* _Instructions for the task_
Print, in exact form, the lines below from the one containing "Instruction: Tap the" through the one containing "This screenshot has width=1200, height=860.", and omit all others.

* _Input records_

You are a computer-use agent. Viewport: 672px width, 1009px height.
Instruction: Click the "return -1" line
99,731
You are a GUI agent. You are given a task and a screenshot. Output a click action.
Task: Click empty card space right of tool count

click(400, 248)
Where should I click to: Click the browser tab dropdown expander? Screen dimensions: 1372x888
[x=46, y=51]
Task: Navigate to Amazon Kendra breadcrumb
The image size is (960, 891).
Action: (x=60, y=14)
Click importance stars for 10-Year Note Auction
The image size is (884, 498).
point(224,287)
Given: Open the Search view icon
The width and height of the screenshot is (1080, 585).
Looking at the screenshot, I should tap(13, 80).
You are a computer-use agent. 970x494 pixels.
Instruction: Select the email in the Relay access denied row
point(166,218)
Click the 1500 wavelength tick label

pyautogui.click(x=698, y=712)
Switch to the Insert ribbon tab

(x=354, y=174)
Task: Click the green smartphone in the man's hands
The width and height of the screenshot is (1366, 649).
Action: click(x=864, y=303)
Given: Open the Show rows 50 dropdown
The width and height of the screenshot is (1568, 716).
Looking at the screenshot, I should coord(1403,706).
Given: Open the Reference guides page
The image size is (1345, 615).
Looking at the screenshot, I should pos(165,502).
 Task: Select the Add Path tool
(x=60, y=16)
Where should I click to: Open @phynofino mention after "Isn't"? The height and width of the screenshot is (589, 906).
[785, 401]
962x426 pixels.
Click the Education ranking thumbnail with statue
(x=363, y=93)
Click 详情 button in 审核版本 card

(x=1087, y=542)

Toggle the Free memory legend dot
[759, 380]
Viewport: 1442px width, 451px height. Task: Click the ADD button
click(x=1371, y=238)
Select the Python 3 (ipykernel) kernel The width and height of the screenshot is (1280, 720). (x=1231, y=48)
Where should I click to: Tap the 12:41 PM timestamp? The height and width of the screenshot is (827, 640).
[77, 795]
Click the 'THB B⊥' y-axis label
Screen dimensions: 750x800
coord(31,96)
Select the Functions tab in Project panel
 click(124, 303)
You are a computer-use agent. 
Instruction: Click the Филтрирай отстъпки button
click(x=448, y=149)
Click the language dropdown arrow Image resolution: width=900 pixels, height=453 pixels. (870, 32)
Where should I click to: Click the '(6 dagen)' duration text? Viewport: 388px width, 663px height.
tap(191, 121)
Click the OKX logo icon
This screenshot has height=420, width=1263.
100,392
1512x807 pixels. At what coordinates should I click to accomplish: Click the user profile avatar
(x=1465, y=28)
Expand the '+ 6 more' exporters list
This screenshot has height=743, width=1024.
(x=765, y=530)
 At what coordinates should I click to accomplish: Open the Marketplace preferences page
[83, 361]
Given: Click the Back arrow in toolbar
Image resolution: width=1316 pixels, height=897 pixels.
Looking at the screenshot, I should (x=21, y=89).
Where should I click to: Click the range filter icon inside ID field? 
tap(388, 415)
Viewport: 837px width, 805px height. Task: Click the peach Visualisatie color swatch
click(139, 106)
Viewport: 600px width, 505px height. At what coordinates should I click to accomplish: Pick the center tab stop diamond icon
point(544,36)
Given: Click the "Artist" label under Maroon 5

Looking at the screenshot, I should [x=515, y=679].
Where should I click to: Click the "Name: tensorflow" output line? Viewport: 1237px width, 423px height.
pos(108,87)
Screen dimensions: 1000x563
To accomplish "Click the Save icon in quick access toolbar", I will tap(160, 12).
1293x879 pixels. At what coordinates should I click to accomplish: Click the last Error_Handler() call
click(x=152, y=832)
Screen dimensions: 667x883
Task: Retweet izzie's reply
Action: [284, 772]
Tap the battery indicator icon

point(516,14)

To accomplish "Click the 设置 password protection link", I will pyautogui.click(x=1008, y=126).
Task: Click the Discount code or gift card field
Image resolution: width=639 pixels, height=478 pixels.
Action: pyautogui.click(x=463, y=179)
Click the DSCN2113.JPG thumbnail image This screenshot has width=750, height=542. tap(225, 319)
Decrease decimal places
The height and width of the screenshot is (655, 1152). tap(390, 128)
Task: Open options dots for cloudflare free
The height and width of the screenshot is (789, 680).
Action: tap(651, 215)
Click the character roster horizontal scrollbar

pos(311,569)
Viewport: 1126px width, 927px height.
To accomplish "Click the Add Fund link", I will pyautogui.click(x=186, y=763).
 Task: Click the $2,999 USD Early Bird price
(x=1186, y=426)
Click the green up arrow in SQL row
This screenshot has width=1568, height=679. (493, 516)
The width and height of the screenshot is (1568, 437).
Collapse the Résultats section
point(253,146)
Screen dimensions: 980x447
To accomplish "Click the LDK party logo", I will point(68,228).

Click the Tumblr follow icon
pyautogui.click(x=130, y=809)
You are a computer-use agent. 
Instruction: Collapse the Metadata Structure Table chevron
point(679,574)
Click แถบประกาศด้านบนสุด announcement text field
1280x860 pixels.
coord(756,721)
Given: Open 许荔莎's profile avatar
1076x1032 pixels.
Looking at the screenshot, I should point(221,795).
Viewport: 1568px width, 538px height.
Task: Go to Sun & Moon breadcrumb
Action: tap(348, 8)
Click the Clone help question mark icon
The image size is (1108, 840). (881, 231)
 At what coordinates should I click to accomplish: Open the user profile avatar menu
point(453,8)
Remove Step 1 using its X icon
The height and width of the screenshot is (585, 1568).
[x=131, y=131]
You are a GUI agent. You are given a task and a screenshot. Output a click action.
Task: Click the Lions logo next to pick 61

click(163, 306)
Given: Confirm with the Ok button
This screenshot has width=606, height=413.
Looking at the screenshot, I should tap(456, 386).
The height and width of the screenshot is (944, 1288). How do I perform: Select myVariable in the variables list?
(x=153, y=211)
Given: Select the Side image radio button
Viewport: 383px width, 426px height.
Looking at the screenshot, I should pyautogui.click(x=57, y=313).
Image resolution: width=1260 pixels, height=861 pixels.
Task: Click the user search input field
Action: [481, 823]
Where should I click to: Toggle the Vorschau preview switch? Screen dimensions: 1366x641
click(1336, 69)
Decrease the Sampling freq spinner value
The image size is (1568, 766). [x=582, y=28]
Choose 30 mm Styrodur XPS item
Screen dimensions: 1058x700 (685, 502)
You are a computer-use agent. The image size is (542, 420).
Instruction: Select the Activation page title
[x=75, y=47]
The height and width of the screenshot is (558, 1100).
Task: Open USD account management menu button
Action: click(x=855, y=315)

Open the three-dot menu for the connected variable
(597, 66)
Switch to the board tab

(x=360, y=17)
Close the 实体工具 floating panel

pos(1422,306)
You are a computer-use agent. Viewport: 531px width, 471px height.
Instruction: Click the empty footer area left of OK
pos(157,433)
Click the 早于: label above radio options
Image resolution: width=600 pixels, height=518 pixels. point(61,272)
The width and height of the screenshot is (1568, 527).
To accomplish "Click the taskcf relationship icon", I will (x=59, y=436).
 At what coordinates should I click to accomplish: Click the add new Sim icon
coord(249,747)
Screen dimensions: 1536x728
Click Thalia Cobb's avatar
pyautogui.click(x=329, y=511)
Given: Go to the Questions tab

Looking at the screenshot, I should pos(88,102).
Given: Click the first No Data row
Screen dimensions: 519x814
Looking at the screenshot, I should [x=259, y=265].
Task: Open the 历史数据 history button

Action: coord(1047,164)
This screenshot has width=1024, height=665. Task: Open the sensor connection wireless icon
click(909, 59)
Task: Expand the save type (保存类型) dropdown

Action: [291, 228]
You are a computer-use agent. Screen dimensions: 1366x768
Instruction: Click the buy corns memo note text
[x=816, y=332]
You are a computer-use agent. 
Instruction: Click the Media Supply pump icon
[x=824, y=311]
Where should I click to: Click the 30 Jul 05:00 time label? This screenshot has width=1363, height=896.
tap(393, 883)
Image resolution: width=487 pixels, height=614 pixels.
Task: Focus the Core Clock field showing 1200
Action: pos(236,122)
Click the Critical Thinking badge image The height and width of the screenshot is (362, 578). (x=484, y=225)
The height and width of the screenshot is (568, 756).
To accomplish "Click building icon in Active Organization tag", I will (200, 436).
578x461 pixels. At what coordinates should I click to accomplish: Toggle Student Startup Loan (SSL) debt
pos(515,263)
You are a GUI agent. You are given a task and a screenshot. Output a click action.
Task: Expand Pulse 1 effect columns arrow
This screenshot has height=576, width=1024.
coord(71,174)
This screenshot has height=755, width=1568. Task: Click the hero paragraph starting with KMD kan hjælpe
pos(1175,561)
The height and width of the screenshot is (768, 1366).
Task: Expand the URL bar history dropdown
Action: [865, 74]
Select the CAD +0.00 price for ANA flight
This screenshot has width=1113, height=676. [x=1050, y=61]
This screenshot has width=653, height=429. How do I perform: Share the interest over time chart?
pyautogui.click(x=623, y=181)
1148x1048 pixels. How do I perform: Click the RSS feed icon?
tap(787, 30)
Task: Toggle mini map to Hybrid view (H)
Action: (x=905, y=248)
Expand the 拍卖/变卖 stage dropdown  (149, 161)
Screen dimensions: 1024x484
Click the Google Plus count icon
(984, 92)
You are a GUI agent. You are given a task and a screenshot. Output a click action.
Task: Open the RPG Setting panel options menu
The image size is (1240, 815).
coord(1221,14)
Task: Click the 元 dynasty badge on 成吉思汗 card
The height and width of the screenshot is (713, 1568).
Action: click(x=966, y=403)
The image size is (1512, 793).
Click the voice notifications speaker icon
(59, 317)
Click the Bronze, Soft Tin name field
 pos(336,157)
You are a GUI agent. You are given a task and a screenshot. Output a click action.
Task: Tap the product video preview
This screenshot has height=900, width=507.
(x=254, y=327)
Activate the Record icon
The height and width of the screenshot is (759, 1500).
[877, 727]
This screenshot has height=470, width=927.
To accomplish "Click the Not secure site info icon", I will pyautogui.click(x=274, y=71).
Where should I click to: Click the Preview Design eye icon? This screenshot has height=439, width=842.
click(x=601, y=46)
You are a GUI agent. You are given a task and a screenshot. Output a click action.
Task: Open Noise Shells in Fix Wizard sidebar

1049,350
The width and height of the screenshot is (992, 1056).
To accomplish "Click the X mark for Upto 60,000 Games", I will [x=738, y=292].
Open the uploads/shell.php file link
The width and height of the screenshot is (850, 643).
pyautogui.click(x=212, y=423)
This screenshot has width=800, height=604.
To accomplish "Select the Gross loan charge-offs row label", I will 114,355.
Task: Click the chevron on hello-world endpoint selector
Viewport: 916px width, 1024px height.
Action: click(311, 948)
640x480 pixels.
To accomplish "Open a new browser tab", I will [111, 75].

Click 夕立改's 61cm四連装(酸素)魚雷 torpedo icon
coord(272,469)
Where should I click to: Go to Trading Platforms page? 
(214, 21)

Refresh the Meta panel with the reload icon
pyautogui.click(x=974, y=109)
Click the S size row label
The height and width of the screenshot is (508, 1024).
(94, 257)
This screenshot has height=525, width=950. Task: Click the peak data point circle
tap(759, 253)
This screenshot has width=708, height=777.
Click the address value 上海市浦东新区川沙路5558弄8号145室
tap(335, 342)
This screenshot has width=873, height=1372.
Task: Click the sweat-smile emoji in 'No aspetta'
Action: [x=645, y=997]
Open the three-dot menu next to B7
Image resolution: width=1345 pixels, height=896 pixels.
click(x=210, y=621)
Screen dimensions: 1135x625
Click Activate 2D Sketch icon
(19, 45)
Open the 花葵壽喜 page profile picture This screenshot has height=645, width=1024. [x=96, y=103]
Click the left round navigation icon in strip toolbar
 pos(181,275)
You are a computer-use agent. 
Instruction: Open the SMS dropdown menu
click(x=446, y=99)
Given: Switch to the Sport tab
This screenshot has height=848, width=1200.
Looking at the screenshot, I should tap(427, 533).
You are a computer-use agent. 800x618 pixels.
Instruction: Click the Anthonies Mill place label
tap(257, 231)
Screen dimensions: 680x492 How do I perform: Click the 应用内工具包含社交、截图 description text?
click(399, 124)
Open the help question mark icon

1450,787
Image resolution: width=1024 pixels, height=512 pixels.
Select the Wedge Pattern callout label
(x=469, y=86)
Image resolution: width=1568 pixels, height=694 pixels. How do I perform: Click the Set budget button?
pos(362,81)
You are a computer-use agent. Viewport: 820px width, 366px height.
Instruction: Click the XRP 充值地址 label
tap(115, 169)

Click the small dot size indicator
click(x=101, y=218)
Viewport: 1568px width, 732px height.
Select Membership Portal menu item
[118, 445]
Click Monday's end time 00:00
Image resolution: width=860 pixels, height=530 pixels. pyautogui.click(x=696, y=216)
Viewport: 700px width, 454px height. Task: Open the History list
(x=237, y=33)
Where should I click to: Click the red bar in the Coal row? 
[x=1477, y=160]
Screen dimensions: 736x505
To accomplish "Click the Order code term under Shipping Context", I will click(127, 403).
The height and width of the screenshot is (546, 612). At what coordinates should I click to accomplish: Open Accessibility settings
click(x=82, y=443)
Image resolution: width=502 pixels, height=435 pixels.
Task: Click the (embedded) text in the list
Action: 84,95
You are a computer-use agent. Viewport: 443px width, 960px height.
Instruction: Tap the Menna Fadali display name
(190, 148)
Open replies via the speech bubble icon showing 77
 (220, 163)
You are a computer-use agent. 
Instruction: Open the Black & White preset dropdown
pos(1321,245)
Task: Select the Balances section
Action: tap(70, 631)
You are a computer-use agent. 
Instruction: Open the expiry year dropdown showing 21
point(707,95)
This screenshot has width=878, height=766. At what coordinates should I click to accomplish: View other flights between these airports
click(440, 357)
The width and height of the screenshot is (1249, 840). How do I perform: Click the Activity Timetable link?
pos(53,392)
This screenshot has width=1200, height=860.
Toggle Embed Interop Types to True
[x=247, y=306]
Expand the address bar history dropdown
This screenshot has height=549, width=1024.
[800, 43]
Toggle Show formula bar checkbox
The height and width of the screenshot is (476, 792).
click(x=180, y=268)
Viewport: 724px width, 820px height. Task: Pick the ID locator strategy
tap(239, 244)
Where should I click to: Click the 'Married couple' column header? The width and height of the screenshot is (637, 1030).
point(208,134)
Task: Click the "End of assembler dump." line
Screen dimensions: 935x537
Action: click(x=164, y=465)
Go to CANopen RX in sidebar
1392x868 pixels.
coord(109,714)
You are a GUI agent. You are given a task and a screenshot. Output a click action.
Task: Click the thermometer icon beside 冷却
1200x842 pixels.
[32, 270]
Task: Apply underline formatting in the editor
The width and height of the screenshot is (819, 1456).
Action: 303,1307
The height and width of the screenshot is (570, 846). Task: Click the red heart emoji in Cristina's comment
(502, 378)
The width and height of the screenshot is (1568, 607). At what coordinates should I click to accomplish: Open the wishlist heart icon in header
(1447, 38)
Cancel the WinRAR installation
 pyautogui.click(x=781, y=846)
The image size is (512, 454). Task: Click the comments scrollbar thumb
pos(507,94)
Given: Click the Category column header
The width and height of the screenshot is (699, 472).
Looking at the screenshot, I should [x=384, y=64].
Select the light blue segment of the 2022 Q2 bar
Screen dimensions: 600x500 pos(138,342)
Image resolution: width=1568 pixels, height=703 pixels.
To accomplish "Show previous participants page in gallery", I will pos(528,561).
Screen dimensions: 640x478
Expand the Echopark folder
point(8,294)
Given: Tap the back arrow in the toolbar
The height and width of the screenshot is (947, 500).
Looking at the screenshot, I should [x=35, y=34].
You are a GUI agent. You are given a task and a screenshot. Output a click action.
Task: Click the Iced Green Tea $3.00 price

* _Exercise output_
Instruction: Tap the Menna Fadali display name
(190, 148)
Open replies via the speech bubble icon showing 77
 (220, 163)
You are a computer-use agent. 
Instruction: Open the Black & White preset dropdown
pos(1321,245)
Task: Select the Balances section
Action: tap(70, 631)
You are a computer-use agent. 
Instruction: Open the expiry year dropdown showing 21
point(707,95)
This screenshot has width=878, height=766. At what coordinates should I click to accomplish: View other flights between these airports
click(440, 357)
The width and height of the screenshot is (1249, 840). How do I perform: Click the Activity Timetable link?
pos(53,392)
This screenshot has width=1200, height=860.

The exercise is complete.